UNIT 1 GALLERY | WORKSHOP - INTERVIEW WITH STACIE McCORMICK

Kim Booker & Megan Preston Elliott
October 2018

Stacie McCormick is an artist and the founder of Unit 1 Gallery | Workshop, an exhibition space in Notting Hill which offers residencies to emerging and mid-career artists and curators from all over the world. It is a fabulous space filled with light and the energy of artists going about their work, temporarily relieved of the financial and other practical constraints faced by artists today. The space is intended to foster collaboration and community, as well as offering collectors and the public the chance to get an insight into the working practices of artists. 

Unit 1 Gallery | Workshop, front view

Courtesy Stacie McCormick

©Unit 1 Gallery | Workshop

Kim Booker​Unit 1 Gallery l Workshop was founded with the belief that arts are central to society and in significant need of support.

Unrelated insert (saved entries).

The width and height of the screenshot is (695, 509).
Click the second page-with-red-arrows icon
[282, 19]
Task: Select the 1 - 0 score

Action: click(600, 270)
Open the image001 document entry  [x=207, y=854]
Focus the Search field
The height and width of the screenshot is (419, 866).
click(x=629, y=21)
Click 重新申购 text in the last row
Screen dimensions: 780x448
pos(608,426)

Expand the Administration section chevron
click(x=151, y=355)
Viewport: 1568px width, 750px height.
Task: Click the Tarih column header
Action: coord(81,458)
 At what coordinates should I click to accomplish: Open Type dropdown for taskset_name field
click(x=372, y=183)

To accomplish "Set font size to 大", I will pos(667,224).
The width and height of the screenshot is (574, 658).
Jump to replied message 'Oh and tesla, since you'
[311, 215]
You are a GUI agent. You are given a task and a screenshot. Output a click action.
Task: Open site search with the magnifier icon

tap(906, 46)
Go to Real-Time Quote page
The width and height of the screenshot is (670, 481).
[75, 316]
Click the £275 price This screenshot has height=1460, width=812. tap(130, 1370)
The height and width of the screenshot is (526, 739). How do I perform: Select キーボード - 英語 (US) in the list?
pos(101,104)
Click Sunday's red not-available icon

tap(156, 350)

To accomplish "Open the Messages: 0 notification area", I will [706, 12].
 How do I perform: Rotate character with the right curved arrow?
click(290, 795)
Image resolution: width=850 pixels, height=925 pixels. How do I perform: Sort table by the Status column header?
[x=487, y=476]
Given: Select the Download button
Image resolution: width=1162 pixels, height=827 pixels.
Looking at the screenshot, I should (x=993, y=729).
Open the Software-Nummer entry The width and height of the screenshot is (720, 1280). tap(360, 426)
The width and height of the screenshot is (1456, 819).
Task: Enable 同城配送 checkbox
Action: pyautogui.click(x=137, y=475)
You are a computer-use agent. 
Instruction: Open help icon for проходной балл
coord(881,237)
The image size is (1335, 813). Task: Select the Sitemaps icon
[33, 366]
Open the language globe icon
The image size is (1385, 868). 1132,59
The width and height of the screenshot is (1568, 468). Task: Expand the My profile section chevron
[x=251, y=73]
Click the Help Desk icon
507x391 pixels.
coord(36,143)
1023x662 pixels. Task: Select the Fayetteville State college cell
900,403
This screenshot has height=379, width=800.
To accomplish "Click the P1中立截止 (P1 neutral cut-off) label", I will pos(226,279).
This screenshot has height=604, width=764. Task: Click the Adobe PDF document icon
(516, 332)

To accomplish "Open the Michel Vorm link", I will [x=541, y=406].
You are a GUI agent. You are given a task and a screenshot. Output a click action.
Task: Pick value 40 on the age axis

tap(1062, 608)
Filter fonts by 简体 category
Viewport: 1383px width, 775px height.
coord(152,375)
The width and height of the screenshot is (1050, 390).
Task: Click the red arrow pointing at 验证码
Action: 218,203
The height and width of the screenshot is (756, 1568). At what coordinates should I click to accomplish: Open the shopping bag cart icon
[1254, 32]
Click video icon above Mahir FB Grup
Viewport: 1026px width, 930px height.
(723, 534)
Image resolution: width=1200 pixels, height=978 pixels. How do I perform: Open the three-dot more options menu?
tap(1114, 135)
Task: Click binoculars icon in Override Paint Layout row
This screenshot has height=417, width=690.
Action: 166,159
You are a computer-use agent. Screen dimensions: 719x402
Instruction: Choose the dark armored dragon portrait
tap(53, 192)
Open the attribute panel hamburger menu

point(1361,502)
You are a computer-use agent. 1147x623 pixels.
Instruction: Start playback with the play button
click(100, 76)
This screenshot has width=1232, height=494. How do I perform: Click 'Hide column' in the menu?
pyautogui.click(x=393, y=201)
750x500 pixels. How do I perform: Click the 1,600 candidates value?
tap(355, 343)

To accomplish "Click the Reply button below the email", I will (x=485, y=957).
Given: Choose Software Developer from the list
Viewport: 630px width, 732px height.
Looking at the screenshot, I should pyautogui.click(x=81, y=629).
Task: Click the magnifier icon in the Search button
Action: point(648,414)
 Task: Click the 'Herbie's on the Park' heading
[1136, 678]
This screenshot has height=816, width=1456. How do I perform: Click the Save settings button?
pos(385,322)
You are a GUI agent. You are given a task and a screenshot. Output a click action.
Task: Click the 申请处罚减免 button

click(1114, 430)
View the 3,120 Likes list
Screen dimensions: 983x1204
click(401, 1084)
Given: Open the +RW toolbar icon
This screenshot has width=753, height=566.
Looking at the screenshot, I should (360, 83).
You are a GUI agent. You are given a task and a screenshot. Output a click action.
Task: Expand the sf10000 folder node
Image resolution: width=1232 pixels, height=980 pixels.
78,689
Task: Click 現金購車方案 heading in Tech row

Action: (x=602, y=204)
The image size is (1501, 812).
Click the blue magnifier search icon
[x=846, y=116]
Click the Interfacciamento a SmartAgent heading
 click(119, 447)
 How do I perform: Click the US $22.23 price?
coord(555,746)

What do you think that the main difficulties are for emerging artists at the moment?   

Stacie McCormick: I think the first and principal issue for any emerging or even mid career artist is to have the space and time to make work that is either free or inexpensive. It is a challenge to put your practice first and meet the bills, before you are actively selling your work. Artists are self-employed businesses and take all the risk with few clear pathways toward financial reward, and therefore often work two to three jobs. Crucially, we are interested in providing space and time for artists and building a sustainable initiative that continues to do that.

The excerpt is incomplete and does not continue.